## ZU ERLEDIGEN
Schreib aus dem Textausschnitt über Günther Uecker die Stelle wortgetreu ab, die bei den Worten „Die Gefolgschaft dieser“ anfängt und nach den Worten „Verfügung gestellt worden.“ aufhört.

## TEXTAUSSCHNITT
■ ■ ■ ■ ■ ■ ■

Günther Uecker begann an ein Seil gebunden und mit einem sehnsuchtsvollen Herzen die Karawane zu begleiten und mit der Gnade Gottes versehen. Eine Karawane, die so lang ist wie die gesamte Geschichte und die über die gesamte Zeit voller Liebe und Leidenschaft ist, die all ihren Gefährten zuteilwird, ohne dass sie danach fragen. Die Gesellschaft dieser Geliebten hat Uecker inspiriert, Werke zu schaffen, die den aufmerksamen Besucher in das Land des Denkens und Staunen führen können und ihn mit einer tiefen Wahrnehmung segnen, als würde er Werke betrachten, die den anderen Werken Ueckers nicht ähnlich sind, und das ist der Punkt, der den Gelehrten zu einer reinen Wahrheit führt:

„Wer ist es, der in meinem Ohr mein Lied hören kann / oder wer ist es, der
die Worte in meinen Mund bringt?“16 Ja, diese Werke wurden von einer
anderen Quelle in Ueckers Geist und seinem Herzen freigesetzt, und er hat das
entworfen, was er in seinem Herzen fand.

Die Gefolgschaft dieser Karawane ist eine Straße ohne Rückkehr, die nur diejenigen beginnen, die mutig sind und sie begreifen. Was wir heute sehen, ist weder Hafez’ Gedicht noch Ueckers Werk. Es ist eine Erzählung von einem Ringen um die Hingabe zu Gott, die alle Herzen gewinnen kann doch nicht verstanden werden kann.17 Ich glaube, dass Uecker sich dessen auch bewusst ist. „Dieselbe Geschichte, nichts andres, ist Liebesleid immer! Erstaunlich, dass jeder, von dem ich sie hör’, die Geschichte anders erzählt.“18

 


Sämtliche zitierte Übersetzungen der Hafes-Gedichte sind vom Tehran Museum of Contemporary Art (TCoMA) zur Verfügung gestellt worden.

■ ■ ■ ■ ■ ■ ■

## VORLIEGENDE EINTRÄGE
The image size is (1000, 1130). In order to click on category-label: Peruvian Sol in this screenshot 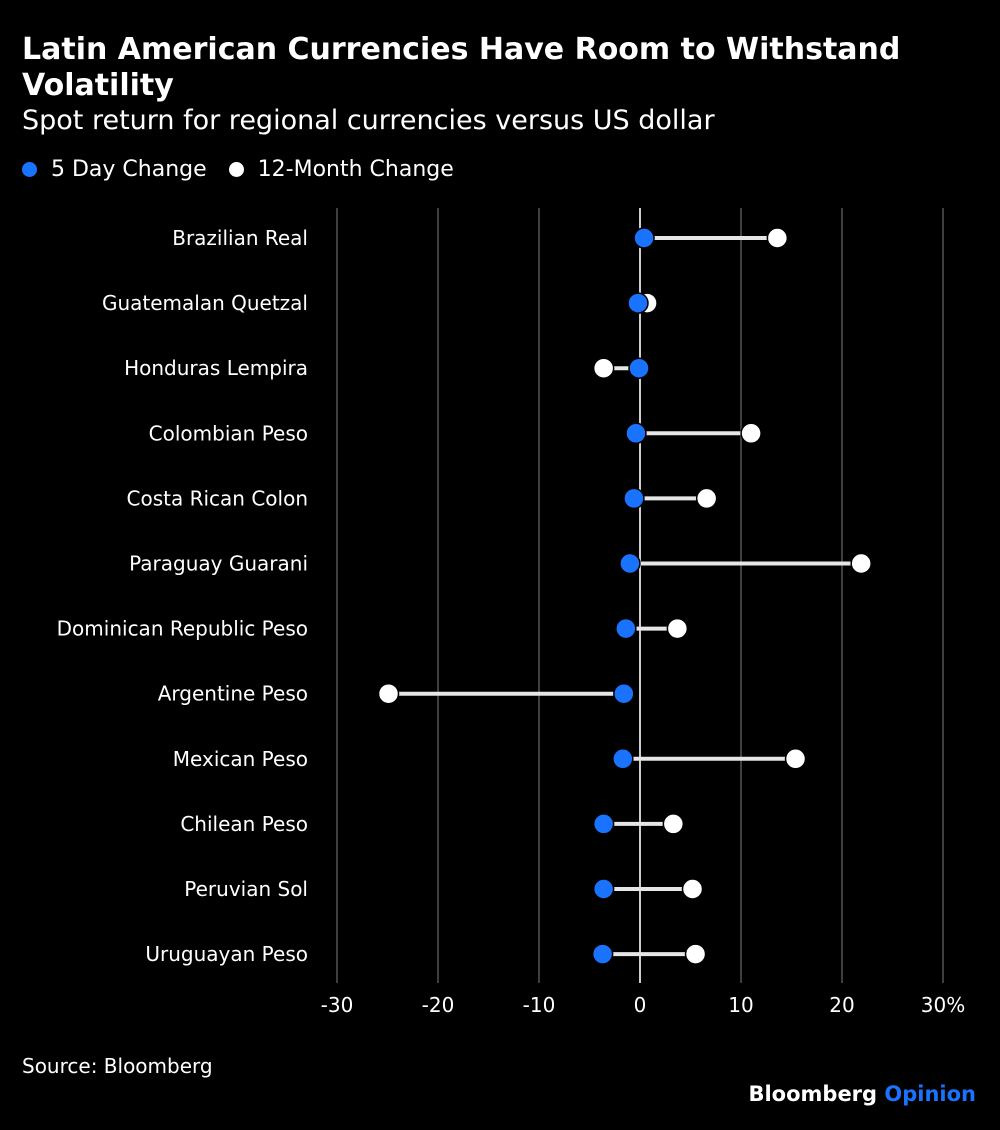, I will do `click(246, 889)`.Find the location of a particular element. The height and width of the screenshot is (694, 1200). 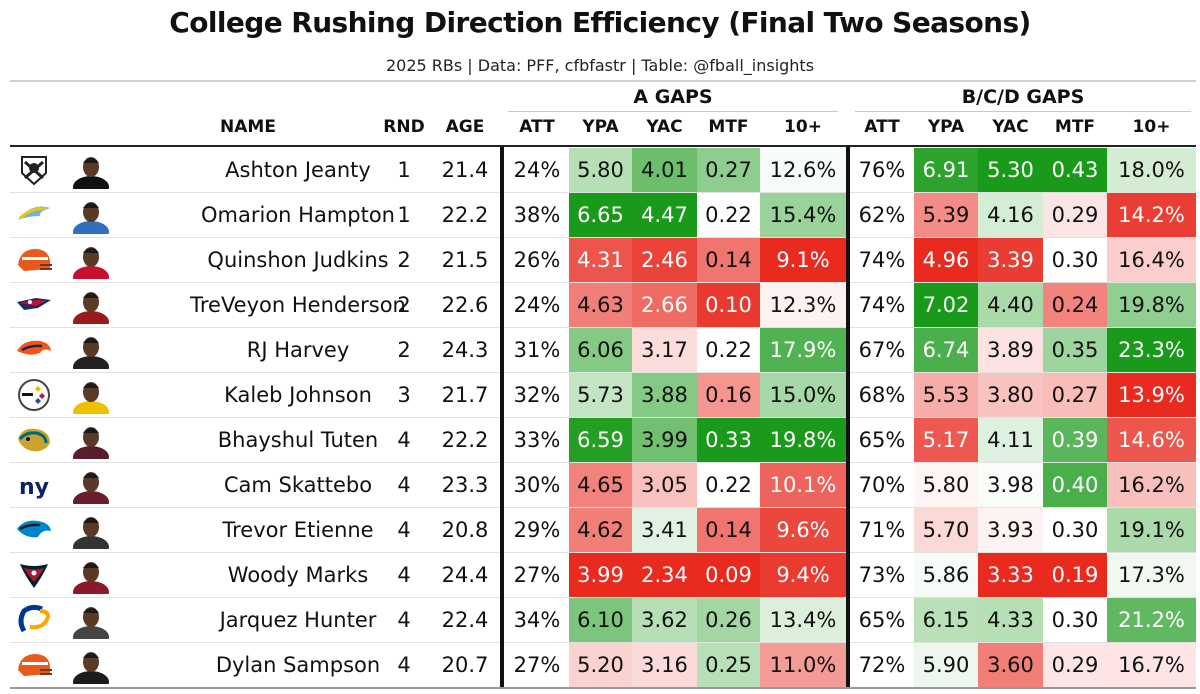

col-header-a-att: ATT is located at coordinates (537, 127).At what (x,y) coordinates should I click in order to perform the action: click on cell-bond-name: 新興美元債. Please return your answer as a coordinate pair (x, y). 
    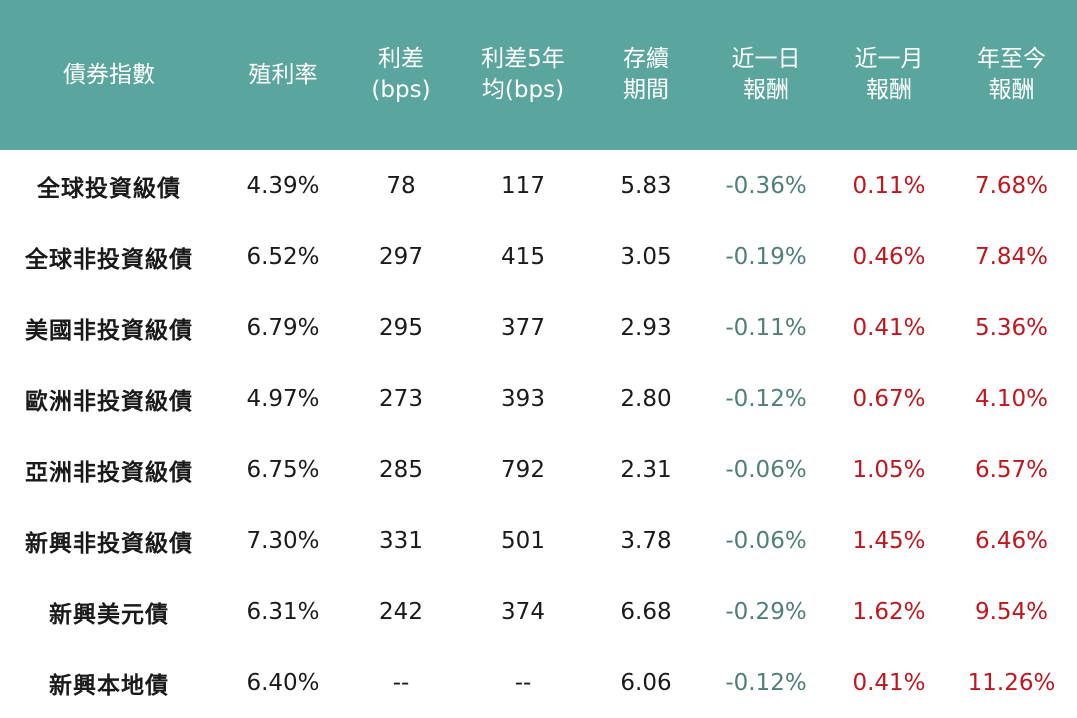
    Looking at the image, I should click on (109, 614).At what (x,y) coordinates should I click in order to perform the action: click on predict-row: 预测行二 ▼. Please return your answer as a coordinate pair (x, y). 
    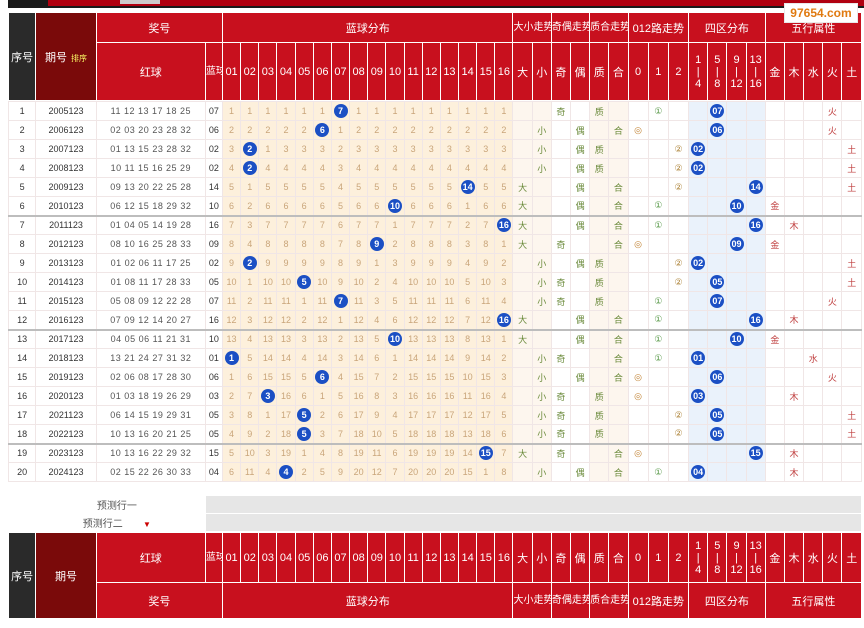
    Looking at the image, I should click on (436, 522).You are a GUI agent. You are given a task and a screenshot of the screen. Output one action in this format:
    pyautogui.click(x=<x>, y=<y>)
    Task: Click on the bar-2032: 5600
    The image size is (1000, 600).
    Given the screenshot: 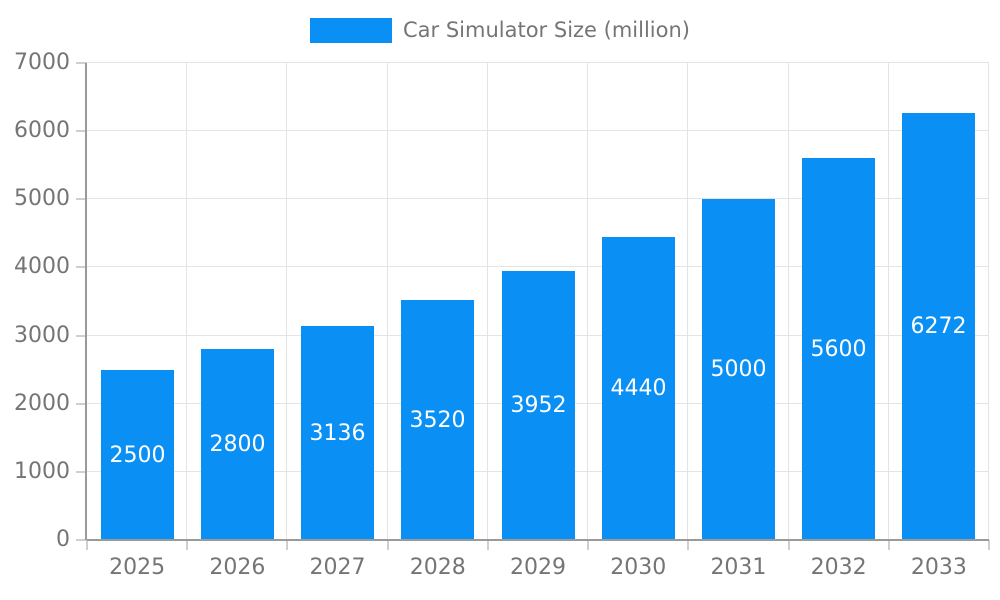 What is the action you would take?
    pyautogui.click(x=838, y=349)
    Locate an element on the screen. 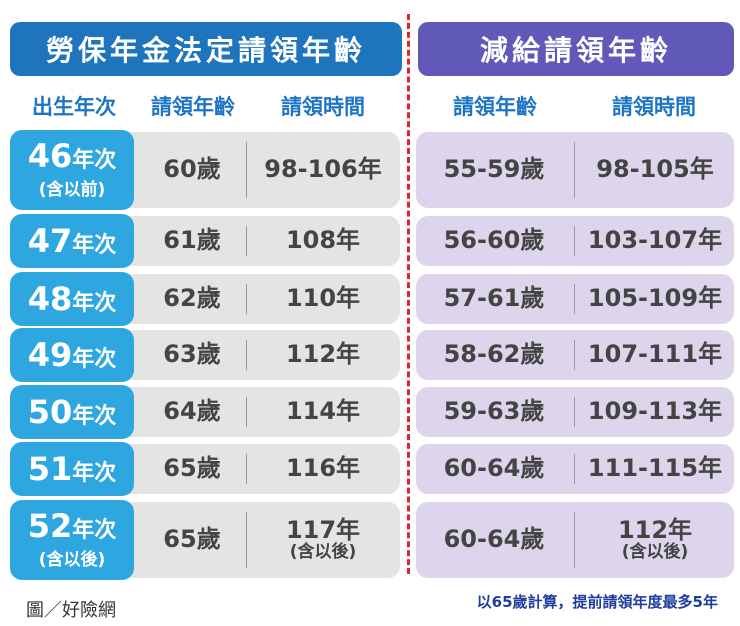  birth-year-badge: 51年次 is located at coordinates (72, 469).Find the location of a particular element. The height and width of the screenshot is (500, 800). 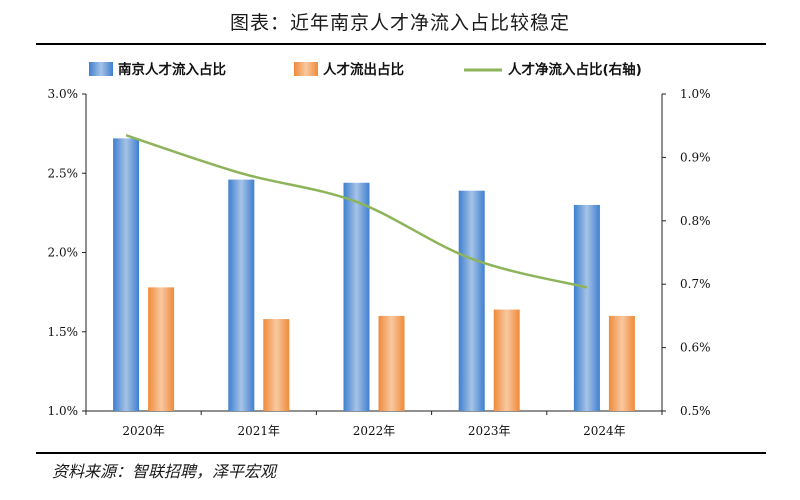

y-right-tick-label: 0.9% is located at coordinates (696, 157).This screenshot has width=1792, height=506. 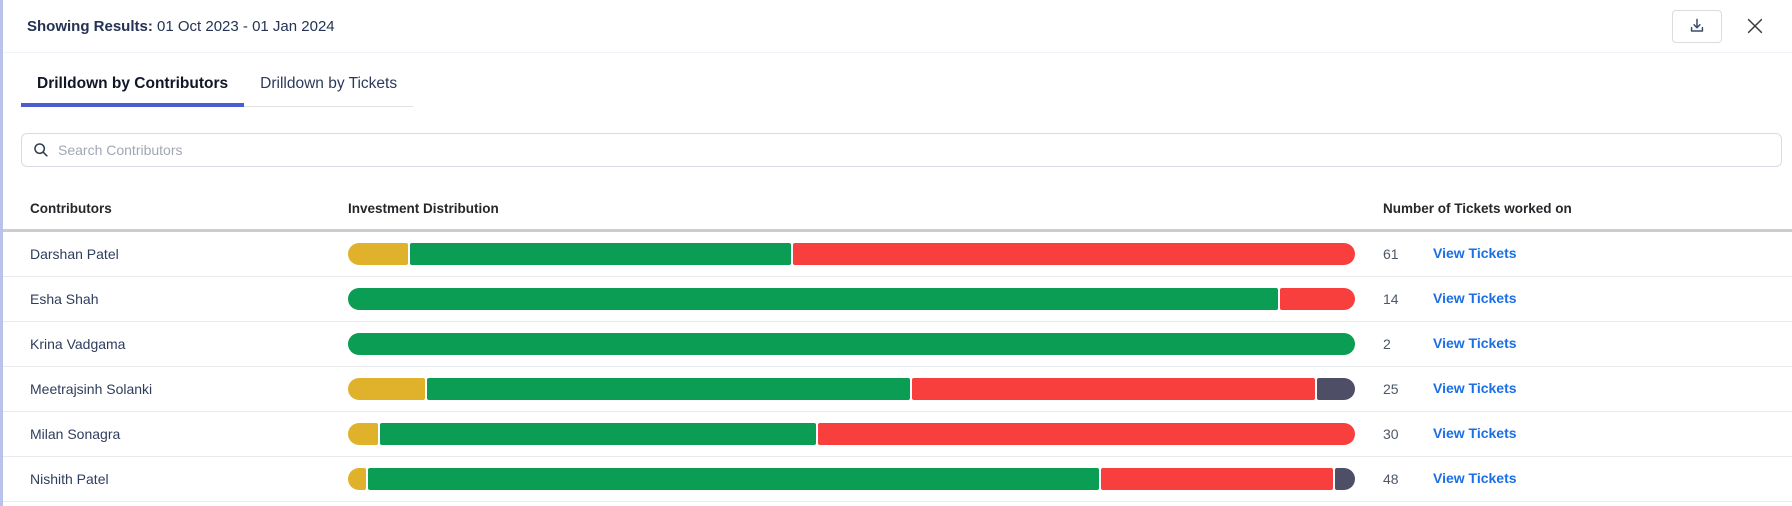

■ ■ ■ ■ ■ ■ ■

## ERGEBNIS
Die Gefolgschaft dieser Karawane ist eine Straße ohne Rückkehr, die nur diejenigen beginnen, die mutig sind und sie begreifen. Was wir heute sehen, ist weder Hafez’ Gedicht noch Ueckers Werk. Es ist eine Erzählung von einem Ringen um die Hingabe zu Gott, die alle Herzen gewinnen kann doch nicht verstanden werden kann.17 Ich glaube, dass Uecker sich dessen auch bewusst ist. „Dieselbe Geschichte, nichts andres, ist Liebesleid immer! Erstaunlich, dass jeder, von dem ich sie hör’, die Geschichte anders erzählt.“18

 


Sämtliche zitierte Übersetzungen der Hafes-Gedichte sind vom Tehran Museum of Contemporary Art (TCoMA) zur Verfügung gestellt worden.